Tort model honesty note
Honesty note: simplified classroom tort model; jurisdictions vary; contested facts and legal standards matter; as of June 24, 2026; not legal advice; code encodes a stated structural model, not the law itself.
A stated care model becomes prong rows
The stated classroom model has risk, precaution, and custom rows. It is a trace model, not a tort result.
Example mixed fact states
The toy facts mark risk as present, leave precaution unknown, and mark custom as conflicted.

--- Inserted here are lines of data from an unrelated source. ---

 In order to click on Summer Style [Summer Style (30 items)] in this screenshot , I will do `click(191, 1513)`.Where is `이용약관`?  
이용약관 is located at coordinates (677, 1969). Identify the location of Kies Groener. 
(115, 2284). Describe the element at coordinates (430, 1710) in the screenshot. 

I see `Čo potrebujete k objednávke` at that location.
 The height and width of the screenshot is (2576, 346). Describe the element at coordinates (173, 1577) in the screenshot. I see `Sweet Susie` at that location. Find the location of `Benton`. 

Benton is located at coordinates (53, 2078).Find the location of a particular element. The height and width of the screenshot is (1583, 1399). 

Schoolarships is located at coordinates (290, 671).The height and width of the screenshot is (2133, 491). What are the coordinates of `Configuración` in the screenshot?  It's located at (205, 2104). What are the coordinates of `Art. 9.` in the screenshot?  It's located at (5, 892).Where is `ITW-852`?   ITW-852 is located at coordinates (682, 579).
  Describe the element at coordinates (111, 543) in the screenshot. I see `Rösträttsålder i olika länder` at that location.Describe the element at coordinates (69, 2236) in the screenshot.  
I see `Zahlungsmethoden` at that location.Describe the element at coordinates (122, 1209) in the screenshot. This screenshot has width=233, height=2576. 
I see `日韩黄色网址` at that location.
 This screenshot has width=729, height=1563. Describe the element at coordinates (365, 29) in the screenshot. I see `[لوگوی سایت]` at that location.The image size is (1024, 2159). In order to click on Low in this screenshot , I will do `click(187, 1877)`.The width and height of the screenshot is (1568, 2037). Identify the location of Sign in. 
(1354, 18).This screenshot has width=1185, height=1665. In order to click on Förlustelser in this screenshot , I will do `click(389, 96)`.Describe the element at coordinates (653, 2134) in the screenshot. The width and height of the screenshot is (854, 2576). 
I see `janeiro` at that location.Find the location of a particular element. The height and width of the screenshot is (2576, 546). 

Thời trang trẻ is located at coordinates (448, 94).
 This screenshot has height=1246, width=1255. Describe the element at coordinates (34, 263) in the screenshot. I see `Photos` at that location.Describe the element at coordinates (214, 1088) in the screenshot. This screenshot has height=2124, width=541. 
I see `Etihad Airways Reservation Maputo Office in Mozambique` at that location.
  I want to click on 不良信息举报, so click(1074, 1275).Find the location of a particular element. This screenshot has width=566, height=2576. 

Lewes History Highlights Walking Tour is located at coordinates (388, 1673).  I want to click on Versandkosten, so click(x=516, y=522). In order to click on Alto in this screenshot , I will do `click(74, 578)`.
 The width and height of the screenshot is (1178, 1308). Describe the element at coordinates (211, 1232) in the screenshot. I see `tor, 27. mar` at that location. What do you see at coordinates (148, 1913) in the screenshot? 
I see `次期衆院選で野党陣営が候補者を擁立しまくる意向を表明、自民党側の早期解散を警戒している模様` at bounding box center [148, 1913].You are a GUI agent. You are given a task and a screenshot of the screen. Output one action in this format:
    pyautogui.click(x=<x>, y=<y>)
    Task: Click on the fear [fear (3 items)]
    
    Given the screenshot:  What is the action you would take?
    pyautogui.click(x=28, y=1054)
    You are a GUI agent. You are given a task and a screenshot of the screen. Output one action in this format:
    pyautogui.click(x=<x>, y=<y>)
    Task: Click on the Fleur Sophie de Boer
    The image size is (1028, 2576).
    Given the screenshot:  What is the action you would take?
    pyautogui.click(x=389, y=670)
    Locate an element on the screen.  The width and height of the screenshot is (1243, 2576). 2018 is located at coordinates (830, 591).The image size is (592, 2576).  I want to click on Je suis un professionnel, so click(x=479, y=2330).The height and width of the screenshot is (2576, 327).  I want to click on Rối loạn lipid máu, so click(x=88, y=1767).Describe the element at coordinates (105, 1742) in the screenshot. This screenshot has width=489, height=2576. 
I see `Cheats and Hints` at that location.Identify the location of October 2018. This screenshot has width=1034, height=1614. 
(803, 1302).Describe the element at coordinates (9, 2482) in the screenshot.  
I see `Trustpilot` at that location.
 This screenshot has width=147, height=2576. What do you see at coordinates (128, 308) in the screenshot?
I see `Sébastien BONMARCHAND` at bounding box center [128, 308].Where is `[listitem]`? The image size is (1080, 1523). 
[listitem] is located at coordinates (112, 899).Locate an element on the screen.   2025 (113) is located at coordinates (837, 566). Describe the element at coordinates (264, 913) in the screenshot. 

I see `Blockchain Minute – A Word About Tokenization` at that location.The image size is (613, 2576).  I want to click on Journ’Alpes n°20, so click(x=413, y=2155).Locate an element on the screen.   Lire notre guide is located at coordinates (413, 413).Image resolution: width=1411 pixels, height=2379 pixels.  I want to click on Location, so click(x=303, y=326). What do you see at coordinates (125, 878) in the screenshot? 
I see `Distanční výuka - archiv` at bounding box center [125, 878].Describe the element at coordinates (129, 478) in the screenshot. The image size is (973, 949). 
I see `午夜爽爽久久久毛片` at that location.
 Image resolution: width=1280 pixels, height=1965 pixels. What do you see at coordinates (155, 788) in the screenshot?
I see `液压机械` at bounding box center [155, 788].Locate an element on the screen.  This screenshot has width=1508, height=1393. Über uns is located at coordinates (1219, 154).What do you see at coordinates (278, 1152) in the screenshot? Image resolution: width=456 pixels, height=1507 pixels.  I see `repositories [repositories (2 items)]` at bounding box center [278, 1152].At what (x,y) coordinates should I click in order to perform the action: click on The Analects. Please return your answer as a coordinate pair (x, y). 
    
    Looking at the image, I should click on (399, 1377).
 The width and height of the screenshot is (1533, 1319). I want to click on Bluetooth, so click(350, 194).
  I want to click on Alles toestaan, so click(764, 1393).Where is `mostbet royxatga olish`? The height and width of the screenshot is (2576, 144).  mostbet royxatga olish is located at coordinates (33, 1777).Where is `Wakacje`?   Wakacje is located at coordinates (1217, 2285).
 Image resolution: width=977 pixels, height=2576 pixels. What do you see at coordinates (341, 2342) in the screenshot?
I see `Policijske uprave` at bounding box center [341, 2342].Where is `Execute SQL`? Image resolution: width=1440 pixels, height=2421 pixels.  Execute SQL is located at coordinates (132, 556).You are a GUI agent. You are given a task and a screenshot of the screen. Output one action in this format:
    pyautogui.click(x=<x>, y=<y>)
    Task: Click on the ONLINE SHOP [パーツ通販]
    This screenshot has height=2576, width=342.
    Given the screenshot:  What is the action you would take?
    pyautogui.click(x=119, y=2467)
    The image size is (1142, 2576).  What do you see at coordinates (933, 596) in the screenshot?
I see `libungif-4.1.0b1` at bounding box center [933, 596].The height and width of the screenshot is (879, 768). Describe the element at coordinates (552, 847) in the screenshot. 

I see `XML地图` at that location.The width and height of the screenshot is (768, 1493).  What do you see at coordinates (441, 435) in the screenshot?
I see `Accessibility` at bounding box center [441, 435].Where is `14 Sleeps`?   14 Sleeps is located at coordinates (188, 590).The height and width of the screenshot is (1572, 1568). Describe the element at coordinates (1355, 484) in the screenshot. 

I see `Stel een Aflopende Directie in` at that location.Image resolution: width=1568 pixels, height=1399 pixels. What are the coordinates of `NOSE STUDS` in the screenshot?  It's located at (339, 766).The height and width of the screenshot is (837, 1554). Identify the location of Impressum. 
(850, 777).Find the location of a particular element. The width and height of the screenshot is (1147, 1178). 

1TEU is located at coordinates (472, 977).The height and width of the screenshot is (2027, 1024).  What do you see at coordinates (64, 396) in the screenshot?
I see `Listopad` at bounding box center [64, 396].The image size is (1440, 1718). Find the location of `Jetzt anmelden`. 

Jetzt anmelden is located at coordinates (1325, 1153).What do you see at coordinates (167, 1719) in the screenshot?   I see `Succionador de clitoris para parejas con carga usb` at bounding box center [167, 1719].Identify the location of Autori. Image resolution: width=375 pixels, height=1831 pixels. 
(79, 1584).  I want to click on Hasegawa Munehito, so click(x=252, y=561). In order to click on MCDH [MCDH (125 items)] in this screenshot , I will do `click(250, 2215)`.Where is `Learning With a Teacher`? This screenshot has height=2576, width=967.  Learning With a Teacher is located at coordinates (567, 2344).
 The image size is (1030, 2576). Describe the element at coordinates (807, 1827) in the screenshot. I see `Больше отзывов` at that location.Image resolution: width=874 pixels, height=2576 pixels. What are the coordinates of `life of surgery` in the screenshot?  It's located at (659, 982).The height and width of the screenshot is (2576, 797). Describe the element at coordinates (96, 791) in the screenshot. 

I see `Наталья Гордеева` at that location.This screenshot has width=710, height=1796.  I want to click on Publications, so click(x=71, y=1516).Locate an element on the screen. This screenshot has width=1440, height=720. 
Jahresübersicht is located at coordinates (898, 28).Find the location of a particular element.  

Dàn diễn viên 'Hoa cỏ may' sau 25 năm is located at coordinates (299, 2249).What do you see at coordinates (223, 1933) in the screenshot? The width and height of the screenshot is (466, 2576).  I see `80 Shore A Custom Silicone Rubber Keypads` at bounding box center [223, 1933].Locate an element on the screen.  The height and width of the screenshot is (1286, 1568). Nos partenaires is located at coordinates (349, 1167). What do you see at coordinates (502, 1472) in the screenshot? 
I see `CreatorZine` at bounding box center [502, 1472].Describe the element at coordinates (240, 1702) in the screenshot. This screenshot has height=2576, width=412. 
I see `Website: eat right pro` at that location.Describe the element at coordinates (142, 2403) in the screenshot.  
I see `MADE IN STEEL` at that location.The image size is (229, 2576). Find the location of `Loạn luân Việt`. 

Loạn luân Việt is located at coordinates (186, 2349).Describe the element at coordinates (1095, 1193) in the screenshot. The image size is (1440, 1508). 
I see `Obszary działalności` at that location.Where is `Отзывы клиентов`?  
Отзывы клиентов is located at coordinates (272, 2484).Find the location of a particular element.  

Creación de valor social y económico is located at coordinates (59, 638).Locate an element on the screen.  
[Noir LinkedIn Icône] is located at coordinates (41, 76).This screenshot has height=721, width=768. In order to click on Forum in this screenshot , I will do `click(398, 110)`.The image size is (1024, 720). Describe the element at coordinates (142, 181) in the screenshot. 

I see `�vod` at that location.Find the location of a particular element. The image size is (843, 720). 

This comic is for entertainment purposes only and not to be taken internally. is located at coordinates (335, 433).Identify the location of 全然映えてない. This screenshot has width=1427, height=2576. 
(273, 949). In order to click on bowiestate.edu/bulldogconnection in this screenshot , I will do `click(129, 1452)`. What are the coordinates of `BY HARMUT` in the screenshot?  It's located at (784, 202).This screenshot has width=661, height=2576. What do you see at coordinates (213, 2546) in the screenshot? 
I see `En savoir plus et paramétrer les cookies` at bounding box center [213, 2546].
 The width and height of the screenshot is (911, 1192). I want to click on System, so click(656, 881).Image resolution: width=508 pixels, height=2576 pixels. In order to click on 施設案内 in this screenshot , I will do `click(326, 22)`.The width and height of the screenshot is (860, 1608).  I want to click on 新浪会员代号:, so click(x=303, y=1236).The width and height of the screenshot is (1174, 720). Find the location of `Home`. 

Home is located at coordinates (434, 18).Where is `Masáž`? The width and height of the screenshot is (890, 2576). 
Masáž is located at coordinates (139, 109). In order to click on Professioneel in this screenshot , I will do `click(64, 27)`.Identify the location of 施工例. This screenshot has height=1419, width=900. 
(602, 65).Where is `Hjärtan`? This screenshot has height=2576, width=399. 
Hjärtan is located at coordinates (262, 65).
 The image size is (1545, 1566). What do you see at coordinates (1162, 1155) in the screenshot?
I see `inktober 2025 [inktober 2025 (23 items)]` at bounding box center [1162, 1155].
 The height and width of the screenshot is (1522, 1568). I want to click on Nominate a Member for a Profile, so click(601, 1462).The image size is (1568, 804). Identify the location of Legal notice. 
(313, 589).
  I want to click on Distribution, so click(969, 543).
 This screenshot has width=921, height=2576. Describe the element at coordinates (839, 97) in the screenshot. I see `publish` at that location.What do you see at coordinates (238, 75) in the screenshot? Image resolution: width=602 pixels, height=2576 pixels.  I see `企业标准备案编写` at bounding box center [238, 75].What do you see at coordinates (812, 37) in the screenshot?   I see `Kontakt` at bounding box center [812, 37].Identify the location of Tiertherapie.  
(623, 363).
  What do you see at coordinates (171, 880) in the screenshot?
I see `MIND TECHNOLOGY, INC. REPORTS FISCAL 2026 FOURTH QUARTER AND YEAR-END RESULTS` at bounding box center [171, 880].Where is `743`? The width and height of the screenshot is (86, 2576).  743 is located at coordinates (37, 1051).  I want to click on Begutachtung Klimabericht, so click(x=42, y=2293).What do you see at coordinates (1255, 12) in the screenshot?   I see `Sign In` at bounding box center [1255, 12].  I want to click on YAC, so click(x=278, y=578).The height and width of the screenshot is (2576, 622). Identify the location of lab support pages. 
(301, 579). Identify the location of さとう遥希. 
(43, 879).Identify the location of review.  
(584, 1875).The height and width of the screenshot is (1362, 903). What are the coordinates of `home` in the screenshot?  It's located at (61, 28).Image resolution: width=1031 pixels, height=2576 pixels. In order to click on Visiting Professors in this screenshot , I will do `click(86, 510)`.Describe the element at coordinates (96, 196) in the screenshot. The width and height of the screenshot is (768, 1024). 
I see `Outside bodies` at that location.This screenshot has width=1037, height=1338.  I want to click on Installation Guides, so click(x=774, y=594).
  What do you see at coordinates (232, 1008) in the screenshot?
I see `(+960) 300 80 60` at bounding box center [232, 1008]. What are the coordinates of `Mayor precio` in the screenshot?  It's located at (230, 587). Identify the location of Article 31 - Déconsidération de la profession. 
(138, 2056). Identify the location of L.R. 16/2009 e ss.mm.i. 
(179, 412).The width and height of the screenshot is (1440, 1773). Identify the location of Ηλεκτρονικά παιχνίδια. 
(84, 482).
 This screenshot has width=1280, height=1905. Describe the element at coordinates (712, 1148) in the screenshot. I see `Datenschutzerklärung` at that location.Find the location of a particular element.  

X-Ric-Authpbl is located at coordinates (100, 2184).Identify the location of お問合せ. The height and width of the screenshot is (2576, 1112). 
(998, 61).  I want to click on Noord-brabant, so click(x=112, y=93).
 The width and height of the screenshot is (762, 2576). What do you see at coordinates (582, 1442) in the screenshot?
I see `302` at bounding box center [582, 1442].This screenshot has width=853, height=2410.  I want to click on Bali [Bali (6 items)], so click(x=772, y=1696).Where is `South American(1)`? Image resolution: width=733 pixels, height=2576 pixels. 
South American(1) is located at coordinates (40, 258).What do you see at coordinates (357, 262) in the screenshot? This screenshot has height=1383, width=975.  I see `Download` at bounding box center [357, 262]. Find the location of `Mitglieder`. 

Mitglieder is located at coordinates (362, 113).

The trace keeps each row separate
A stated reasonable-care classroom rule is traced as rows. The trace has 3 rows, 1 satisfied row, and 1 unknown row.
Diagram note
The diagram shows prong status only. It does not turn the trace into a legal outcome.
Jurisdiction: US; as of 2026-06-24; not legal advice; Code encodes the stated structural model, not the law itself.
Summary
A breach-standard trace is useful when it exposes known, unknown, and conflicting facts without collapsing them into advice.